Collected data

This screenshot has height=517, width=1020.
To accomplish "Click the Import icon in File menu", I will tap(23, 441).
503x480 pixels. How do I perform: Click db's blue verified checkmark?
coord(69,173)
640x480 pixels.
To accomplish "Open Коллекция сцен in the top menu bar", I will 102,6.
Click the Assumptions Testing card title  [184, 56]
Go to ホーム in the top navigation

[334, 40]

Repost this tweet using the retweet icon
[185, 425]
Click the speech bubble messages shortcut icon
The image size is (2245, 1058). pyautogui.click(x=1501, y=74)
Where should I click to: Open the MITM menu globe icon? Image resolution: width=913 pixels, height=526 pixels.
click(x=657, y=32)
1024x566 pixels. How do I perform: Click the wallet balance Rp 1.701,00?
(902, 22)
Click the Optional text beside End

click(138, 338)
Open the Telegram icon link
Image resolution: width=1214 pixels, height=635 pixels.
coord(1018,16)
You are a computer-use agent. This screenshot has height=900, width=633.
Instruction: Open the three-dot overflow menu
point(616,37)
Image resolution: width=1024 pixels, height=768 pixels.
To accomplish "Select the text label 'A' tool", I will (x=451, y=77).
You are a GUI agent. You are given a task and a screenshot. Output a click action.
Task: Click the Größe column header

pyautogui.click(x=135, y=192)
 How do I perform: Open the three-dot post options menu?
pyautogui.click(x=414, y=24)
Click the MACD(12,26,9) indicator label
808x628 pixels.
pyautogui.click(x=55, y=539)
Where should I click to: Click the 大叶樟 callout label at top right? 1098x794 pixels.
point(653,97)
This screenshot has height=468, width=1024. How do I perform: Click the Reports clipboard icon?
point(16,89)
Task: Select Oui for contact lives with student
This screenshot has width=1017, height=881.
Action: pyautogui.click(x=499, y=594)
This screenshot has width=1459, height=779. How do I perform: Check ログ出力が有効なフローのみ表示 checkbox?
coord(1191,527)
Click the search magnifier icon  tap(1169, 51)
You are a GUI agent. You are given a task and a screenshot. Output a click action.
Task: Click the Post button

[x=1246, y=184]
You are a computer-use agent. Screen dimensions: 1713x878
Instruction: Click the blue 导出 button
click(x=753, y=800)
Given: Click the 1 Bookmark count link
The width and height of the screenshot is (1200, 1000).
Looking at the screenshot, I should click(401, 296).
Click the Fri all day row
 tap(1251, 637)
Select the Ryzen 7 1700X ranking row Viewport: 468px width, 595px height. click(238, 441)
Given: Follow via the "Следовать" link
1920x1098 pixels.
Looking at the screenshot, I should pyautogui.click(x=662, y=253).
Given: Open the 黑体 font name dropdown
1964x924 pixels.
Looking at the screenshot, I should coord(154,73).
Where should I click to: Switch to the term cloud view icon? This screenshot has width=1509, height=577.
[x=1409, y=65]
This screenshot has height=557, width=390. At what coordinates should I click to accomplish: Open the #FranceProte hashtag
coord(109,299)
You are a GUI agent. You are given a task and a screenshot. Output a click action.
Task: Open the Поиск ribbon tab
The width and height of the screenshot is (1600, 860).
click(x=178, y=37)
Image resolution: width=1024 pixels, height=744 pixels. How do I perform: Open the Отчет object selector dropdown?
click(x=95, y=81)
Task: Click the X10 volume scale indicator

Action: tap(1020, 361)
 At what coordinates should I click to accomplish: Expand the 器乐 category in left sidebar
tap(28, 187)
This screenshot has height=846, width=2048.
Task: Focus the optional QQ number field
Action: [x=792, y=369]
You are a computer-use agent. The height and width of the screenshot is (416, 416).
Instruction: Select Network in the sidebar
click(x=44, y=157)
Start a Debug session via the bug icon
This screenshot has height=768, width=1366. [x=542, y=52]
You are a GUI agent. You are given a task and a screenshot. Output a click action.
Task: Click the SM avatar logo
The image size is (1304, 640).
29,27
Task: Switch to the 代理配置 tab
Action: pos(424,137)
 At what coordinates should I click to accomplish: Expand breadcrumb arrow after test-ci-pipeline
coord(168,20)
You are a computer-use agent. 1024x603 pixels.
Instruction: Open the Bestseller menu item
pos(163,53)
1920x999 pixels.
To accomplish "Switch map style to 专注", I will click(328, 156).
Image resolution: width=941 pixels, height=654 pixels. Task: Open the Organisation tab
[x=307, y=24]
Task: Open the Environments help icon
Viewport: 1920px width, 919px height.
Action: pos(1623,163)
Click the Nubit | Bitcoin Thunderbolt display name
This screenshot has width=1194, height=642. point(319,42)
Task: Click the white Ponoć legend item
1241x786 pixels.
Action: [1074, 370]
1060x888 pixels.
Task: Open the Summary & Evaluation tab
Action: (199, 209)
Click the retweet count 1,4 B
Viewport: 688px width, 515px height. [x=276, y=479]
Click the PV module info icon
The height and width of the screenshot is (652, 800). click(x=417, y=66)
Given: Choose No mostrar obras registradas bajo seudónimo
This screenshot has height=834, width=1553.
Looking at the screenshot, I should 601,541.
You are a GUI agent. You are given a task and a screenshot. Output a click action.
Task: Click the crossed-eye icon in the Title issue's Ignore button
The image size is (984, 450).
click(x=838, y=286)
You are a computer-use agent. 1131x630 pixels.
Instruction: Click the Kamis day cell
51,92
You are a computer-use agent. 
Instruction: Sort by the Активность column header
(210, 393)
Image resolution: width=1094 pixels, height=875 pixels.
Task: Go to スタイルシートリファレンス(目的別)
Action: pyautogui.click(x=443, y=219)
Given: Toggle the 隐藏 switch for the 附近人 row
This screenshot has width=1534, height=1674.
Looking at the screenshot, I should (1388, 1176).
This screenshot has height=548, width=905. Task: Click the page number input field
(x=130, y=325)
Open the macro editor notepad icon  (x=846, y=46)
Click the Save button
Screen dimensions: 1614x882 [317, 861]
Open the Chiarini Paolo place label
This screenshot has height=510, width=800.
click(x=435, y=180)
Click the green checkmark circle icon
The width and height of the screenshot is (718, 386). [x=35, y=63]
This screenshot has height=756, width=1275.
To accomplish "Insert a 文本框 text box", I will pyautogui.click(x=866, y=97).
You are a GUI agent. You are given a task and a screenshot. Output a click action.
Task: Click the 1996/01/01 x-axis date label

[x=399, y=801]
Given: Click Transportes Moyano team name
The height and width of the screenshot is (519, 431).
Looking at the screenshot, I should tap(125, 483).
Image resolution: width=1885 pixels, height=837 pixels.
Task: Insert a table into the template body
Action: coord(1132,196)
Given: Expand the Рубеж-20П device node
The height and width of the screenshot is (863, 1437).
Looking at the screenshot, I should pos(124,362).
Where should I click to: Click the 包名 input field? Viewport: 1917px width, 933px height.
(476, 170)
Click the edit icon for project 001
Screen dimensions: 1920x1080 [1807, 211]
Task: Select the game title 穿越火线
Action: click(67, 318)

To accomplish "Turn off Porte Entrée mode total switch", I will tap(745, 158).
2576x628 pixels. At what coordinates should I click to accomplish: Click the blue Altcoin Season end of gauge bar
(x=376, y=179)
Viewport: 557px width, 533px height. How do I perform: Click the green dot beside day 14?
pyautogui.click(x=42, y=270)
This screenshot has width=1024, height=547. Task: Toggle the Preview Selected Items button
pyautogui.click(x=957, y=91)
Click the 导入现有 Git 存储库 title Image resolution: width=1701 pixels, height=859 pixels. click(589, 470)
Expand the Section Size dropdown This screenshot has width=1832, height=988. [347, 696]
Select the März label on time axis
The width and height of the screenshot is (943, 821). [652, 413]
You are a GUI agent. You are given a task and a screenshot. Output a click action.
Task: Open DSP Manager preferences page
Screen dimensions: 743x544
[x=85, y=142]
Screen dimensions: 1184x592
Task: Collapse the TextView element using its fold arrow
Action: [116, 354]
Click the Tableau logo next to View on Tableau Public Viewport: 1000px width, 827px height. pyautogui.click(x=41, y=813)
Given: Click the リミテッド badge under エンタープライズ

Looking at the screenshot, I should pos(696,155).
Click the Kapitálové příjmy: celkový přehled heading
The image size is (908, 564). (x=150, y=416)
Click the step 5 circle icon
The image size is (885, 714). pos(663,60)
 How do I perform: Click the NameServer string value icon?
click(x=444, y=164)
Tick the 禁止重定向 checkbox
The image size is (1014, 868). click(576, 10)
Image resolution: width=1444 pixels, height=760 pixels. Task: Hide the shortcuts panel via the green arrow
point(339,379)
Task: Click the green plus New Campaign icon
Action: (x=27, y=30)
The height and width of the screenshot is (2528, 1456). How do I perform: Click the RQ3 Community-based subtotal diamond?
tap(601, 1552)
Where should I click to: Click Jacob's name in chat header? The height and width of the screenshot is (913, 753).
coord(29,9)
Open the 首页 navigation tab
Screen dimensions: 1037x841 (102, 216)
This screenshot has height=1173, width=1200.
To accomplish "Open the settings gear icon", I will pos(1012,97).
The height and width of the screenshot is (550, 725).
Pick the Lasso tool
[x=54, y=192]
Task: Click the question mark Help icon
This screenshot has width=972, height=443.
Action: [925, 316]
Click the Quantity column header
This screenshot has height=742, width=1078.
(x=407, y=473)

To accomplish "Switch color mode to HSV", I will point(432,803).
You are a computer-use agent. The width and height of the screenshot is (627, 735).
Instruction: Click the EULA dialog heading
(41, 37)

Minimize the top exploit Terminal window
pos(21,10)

• **PROMPT**
Print exactly the lines above, between the one holding "The image size is (1304, 640)." and the one holding "1920x999 pixels.", inclusive, and nothing besides.

• **ANSWER TO THE PROBLEM**
The image size is (1304, 640).
29,27
Task: Switch to the 代理配置 tab
Action: pos(424,137)
 At what coordinates should I click to accomplish: Expand breadcrumb arrow after test-ci-pipeline
coord(168,20)
You are a computer-use agent. 1024x603 pixels.
Instruction: Open the Bestseller menu item
pos(163,53)
1920x999 pixels.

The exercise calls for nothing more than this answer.